A “inspiração de Ronaldo”
Montenegro na AR invocou em seu favor e da AD a “inspiração de Cristiano Ronaldo”. É claro que se tratou de mais um momento da “futebolização” deslizante e crescente da vida política, isto é, da politiquice e superficialidade de alguns. O impacto cada vez maior do futebol – do jogo, da competição, da “cultura”, da economia, da actividade criminógena, da desinformação – na vida em sociedade, é uma realidade, que nasce da qualidade e sucesso desportivo, mas medra brilhantemente no negócio global, de lucros obscenos e outros ganhos absurdos, que traduzem a gigantesca dimensão da sua perversão pelo capitalismo.
A frase sensacionalista sobre a “inspiração de Ronaldo” foi um soundbite, um slogan no discurso de ocasião do primeiro-ministro, para esconder na “bolha mediática” do costume que nada tinha para responder às acusações então sustentadas pelo PCP – que a política do Governo da AD para a Saúde é concretizar a destruição do SNS, para o Ensino Superior é a elitização e a discriminação, para os trabalhadores é a destruição de direitos e anseios, etc. – e pediu aos portugueses para “acreditar”, talvez no “cromo da bola”.
Para os candidatos e partidos do “consenso neoliberal” – PSD, CDS, PS, Ch e IL –, da política de direita e da agenda da extrema-direita, o que importa é o serviço do capital financeiro, a concentração e centralização de riqueza, e as negociatas de poder económico e político que o suportam em cada momento. O que sobra resume-se a comunicação manipulada, instrumentos que permitam levar a água ao moinho dos mandantes, para quem a verdade só atrapalha, quando a fake, a desinformação exaustiva e o soundbite resultam muito mais eficazes.

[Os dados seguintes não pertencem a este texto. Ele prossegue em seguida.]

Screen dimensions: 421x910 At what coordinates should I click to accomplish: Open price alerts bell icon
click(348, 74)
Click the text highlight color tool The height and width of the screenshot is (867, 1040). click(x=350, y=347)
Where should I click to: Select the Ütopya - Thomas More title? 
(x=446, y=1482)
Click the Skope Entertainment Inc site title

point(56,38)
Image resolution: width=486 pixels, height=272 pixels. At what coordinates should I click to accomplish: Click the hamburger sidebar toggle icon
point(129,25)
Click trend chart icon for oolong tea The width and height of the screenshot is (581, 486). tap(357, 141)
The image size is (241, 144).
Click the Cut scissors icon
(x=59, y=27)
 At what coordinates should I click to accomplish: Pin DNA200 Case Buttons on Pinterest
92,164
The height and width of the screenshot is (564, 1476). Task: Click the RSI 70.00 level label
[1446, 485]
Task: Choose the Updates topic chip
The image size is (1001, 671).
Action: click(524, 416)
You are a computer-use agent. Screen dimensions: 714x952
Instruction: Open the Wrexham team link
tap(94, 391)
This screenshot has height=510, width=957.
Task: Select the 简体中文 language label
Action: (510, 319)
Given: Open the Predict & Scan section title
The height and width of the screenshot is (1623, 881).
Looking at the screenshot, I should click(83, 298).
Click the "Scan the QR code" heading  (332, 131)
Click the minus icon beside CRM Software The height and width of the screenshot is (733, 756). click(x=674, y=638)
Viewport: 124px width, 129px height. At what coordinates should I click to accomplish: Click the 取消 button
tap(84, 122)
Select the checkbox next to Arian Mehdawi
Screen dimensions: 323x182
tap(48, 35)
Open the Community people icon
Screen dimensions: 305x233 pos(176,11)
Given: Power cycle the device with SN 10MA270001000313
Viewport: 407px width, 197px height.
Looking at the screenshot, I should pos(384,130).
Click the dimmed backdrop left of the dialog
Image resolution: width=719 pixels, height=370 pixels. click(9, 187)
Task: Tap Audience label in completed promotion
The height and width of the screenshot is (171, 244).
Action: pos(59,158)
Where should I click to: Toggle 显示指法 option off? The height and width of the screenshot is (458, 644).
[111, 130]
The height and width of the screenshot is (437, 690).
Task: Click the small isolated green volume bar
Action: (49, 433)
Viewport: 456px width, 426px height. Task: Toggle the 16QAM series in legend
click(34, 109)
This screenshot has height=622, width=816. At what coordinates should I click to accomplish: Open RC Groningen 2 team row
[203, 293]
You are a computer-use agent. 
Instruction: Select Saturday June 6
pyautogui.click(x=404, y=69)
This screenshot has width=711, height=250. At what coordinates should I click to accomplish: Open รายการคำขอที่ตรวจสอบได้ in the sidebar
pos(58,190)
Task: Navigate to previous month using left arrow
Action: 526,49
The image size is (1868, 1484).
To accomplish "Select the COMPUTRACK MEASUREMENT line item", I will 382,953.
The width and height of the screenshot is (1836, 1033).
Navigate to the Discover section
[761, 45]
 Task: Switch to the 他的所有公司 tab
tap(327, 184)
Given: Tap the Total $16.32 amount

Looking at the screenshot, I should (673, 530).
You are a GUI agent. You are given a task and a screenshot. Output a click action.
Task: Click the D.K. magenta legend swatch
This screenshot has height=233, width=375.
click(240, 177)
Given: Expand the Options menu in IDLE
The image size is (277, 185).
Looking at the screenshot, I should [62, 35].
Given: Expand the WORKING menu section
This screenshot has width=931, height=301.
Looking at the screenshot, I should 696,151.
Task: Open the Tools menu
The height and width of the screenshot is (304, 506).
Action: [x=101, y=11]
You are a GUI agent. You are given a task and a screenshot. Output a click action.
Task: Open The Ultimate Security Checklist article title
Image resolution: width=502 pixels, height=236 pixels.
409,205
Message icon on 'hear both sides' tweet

Esta “inspiração de Ronaldo” não resulta da transpiração do ainda futebolista da selecção, tem muito mais a ver com a sua presença no banquete e a referência que Trump lhe fez (quem pagou a quem?). Montenegro pôs-se no mesmo patamar, serviu-se do soundbite, mas ao mesmo tempo foi tratando de um novo “tráfico de influências”. Ronaldo é hoje o maior accionista individual (30%) da Media Livre (Cofina, C. Manhã, CMTV, Record, Sábado), em breve não será jogador da bola mas um grande empresário dos média. Percebe-se assim melhor a ideia de Montenegro de “acreditar” no futuro?!